The interpretation of amended § 2254(d) was decided in Part II of Williams and the Court quotes from Justice O'Connor's opinion.
In Williams, the Supreme Court held that "§ 2254(d)(1) places a new constraint on the power of a federal habeas court to grant a state prisoner's application for a writ of habeas corpus with respect to claims adjudicated on the merits in state court." Id. First, the federal court evaluating a habeas petition under § 2254(d)(1) must determine the applicable "clearly established Federal law, as determined by the Supreme Court of the United States." 28 U.S.C. § 2254(d)(1). This law can be found in "the holdings, as opposed to the dicta, of [the Supreme] Court's decisions as of the time of the relevant state-court decision."Williams, 529 U.S. at 412. Further, any precedent or legal rule that would qualify as an old rule under the analysis of Teague v. Lane also constitutes clearly established federal law under § 2254(d)(1). Williams, 529 U.S. at 412. However, the source of clearly established law is restricted to the jurisprudence of the United States Supreme Court. Id.
Under Teague, a federal court evaluating a habeas petitioner's claim that he should have had the benefit of a rule of constitutional law must "survey the legal landscape" to determine whether the rule is "new." A rule is not "new" if the state court considering the habeas petitioner's claim would have felt compelled by existing precedent to conclude that the rule petitioner seeks was required by the Constitution. Teague v. Lane, 489 U.S. 288, 301 (1989).
Next, the court must determine whether one of the two conditions set forth in § 2254(d) applies. A state court decision is "contrary to" clearly established federal law if the state court arrived at a conclusion opposite to that reached by the United States Supreme Court on a question of law or if the state court decided a case differently than a case decided by the Supreme Court on materially indistinguishable facts. Id. A state court decision is an "unreasonable application" of clearly established federal law if the state court identifies the correct governing legal principle from the Supreme Court's decisions but unreasonably applies that principle to the facts of a prisoner's case. Id. The determination of unreasonableness is an objective one and the federal court may not issue a writ of habeas corpus simply because it concludes, in its independent judgment, that the state court decision was erroneous or incorrect. Id. at 410-11.

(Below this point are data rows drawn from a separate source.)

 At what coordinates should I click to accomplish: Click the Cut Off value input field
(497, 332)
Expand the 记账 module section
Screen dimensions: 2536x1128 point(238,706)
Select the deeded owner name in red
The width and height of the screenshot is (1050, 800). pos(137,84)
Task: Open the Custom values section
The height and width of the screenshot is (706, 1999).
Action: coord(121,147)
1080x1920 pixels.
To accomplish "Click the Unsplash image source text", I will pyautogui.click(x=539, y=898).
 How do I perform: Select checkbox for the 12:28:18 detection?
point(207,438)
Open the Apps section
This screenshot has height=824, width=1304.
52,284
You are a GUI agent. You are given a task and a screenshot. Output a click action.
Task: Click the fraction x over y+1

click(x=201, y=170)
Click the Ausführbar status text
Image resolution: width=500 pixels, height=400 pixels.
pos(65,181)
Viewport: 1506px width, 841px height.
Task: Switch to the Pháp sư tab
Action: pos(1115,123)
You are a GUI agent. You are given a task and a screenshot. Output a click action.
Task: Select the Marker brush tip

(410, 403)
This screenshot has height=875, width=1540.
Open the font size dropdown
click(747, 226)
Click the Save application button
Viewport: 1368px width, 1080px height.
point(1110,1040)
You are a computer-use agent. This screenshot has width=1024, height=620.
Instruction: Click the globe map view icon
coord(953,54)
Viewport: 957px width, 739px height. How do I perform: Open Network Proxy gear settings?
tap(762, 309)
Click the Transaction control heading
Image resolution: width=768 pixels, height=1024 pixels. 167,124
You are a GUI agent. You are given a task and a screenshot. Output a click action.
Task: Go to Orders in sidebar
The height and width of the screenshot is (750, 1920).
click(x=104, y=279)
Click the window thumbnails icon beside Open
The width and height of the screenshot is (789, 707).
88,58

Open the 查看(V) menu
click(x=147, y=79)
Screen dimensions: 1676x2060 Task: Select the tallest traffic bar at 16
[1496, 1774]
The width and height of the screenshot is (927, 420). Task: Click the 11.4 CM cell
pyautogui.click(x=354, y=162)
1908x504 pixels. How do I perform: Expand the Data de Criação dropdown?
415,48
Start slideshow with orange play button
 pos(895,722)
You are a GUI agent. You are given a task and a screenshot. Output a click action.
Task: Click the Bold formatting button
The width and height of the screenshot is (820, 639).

"Under § 2254(d)(1), the writ may issue only if one of the following two conditions is satisfied — the state-court adjudication resulted in a decision that (1) `was contrary to . . . clearly established Federal law, as determined by the Supreme Court of the United States,' or (2) `involved an unreasonable application of . . . clearly established Federal law, as determined by the Supreme Court of the United States.'"Williams, 529 U.S. at 412 (citation omitted).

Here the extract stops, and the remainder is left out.